Lawyer Says Florida Man Is Too Fat to Kill in New Jersey Murder Case

Defense: A 299-pound Florida man accused of murder was too fat to have done it.

Oct. 30, 2009 — -- An attorney for a Florida man accused of killing his former son-in-law is employing an unusual defense: obesity.

Edward Ates, who weighed nearly 300 pounds, drove from his Florida home to New Jersey where he allegedly shot and killed Paul Duncsak, 40, in 2006, prosecutors said. But defense attorney Walter Lesnevich told the court Thursday that Ates is not physically capable of pulling off the crime, citing the long drive and the stairs he would have had to climb and descend during the crime.

"You look at Ed, and you don't need to hear it from a doctor," Lesnevich said of Ates, who at 5 feet 8 inches tall, weighed 299 pounds at the time of the killing.

Ates' "morbid obesity" caused asthma, sleep apnea and other obesity-related ailments, Lesnevich said, adding that he's also a longtime smoker.

Duncsak was shot once in the leg at an upward angle before the shooter bounded up the four stairs and fired several more, highly accurate and fatal shots, investigators said.

Ates' doctor testified that running up those stairs would have taken a toll on a man the size of Ates, likely causing his hands to shake, making firing a gun accurately difficult.

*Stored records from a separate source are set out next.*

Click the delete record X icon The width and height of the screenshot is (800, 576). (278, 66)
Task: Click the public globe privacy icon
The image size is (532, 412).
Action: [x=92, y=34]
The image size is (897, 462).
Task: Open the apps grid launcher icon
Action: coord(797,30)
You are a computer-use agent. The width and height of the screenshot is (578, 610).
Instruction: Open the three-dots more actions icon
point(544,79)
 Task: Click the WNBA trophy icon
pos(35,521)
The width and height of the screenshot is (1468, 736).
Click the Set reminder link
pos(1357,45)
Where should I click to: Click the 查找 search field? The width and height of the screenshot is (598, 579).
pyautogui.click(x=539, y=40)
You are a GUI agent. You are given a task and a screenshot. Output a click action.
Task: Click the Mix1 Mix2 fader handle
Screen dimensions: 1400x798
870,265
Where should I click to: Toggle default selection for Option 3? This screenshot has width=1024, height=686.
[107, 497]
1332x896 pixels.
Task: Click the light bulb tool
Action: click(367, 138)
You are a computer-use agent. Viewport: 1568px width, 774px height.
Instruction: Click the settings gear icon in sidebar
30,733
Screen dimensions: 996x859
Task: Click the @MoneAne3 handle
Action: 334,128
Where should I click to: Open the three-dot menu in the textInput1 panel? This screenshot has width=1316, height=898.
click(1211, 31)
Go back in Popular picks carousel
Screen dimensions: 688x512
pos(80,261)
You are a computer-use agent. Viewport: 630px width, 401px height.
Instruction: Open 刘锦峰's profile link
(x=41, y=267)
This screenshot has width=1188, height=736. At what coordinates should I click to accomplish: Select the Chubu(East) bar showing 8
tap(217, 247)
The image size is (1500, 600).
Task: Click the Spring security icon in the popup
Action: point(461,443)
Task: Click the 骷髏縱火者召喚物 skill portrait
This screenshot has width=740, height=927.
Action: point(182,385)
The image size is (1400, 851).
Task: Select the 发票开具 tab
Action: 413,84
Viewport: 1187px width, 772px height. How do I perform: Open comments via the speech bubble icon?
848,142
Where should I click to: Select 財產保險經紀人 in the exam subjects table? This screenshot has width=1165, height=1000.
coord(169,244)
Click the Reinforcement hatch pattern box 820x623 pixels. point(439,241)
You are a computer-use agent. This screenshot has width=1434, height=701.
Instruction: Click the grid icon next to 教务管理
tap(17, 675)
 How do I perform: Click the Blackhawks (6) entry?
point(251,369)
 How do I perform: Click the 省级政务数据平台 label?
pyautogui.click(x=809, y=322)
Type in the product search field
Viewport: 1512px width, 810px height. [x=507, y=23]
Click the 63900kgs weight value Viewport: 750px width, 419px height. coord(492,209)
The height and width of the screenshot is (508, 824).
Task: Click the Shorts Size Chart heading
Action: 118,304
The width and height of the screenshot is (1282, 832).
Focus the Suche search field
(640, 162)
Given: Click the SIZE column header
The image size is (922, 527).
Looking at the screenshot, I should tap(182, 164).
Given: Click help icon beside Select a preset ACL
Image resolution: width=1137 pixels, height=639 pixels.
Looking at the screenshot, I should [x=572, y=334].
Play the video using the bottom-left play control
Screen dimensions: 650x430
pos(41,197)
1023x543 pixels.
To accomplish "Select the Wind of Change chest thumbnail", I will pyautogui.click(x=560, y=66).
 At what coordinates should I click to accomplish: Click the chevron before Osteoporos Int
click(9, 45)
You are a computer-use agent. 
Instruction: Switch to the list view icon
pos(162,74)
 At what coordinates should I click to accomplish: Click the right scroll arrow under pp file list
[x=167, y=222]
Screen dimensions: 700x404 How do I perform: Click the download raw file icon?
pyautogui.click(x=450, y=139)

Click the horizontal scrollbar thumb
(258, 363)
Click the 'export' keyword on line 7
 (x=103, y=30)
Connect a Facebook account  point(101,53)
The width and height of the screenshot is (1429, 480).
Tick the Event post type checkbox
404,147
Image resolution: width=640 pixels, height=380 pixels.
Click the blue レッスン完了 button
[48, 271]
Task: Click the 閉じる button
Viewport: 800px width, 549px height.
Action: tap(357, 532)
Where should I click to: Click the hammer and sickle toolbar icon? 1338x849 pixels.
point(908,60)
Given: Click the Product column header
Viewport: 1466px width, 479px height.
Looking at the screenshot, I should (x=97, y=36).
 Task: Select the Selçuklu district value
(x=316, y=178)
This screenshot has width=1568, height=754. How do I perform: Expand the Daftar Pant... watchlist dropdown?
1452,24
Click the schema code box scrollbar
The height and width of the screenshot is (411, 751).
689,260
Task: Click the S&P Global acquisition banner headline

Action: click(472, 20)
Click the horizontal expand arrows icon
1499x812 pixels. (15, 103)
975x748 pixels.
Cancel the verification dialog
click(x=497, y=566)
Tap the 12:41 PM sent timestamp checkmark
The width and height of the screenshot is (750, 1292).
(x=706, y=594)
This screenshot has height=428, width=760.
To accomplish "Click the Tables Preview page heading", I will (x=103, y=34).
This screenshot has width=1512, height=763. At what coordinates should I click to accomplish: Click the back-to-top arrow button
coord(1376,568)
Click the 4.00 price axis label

He also testified there's no way he could have then driven 21 hours straight.

"He could go up four steps, but could he then maintain the pistol straight and not miss? That's a tough shot," Lesnevich told "Good Morning America" today. "It was more than 4 feet away."

Thursday prosecutors painted Ates as an experienced marksman with military experience.

Prosecutors played a wiretapped phone call in which Ates made calls to his sister in Louisiana after Duncsak was killed. In the calls, Ates goes over the timing of events with his sister. Ates' sister later testified that, at Ates' request, she had lied to detectives, telling them he was in Louisiana on the day of the killing.

Prosecutors said Ates planned the killing and researched with books and online.

The charges against Ates include first-degree murder, which is punishable by up to 20 years in prison.

Attorney: Sister Was Confused, Books Are Hobbies

Lesnevich contended that the phone calls between Ates and his sister only serve to prove she was confused about what day it was and Ates was trying to straighten it out.

The military experience prosecutors cited, Lesnevich said, was the 30 years Ates spent in military service behind a computer as a technology and linguistics expert.

"He is legally blind without his glasses," he said. "He could not be a combat soldier."

Lesnevich told "GMA" that Ates' supposed research into how to kill is nothing more than the hobby of a man with too much time on his hands.

"It's all circumstantial evidence," he said. "What do you have in your library? What do you have on your computer? He also bought a book on how to build a nuclear bomb. He didn't build one."

Lesnevich said he had an eyewitness who claims to have seen Ates in Louisiana on the day of the killing in New Jersey.

When he was killed, Duncsak and Ates' daughter had recently settled a bitter divorce. Prosecutors said tensions between Ates and Duncsak were strained.

On the stand, Ates said he had "no reason to want Paul Duncsak dead."

According to well-known Las Vegas attorney Conrad Claus, the obesity-based defense is risky.

"If jurors think you're treating them like an idiot, it's going to go really badly," Claus told ABC News.

But, Claus added, improbable defense strategies have worked in the past.

Unusual Defense Strategies Sometimes Pay Off

In 1979, a man was able to get his sentence reduced based on a sugary snack.

The so-called "Twinkie Defense" helped convict Dan White of voluntary manslaughter rather than first-degree murder in the killing of San Francisco gay activist Harvey Milk.

White's attorneys argued that he was depressed and therefore his capacity for rational thought was diminished. His consumption of sugary foods and his slovenly appearance were evidence of that depression, they argued. Although many considered the defense ludicrous at the time, the jury evidently disagreed.

Not long ago, battered women's syndrome was considered just another oddball strategy, Claus said.

"Nobody thought a defense where you argued that you could kill somebody in self-defense because they beat you up six months ago would go anyplace. Nowadays we accept it as a matter of course," Claus said.

In 2002, a San Francisco man who dismembered his landlady was found insane after claiming he was "sucked into the Matrix."

But Lesnevich told ABC News there's an important difference between his "too fat to kill" defense and the "Twinkie" or "battered women's syndrome" defense.

"They're saying this is what caused me to do it, this is my motivation," he said. "This defense is, 'I couldn't do it. ... This is a physical inability."

Another lawyer in Ates' defense, Michael Mildner, told ABC News the unusual strategy was simply logical.

"It's a defense that logically suggests itself from the facts of the case. It wasn't set out to be a novel defense," Mildner said.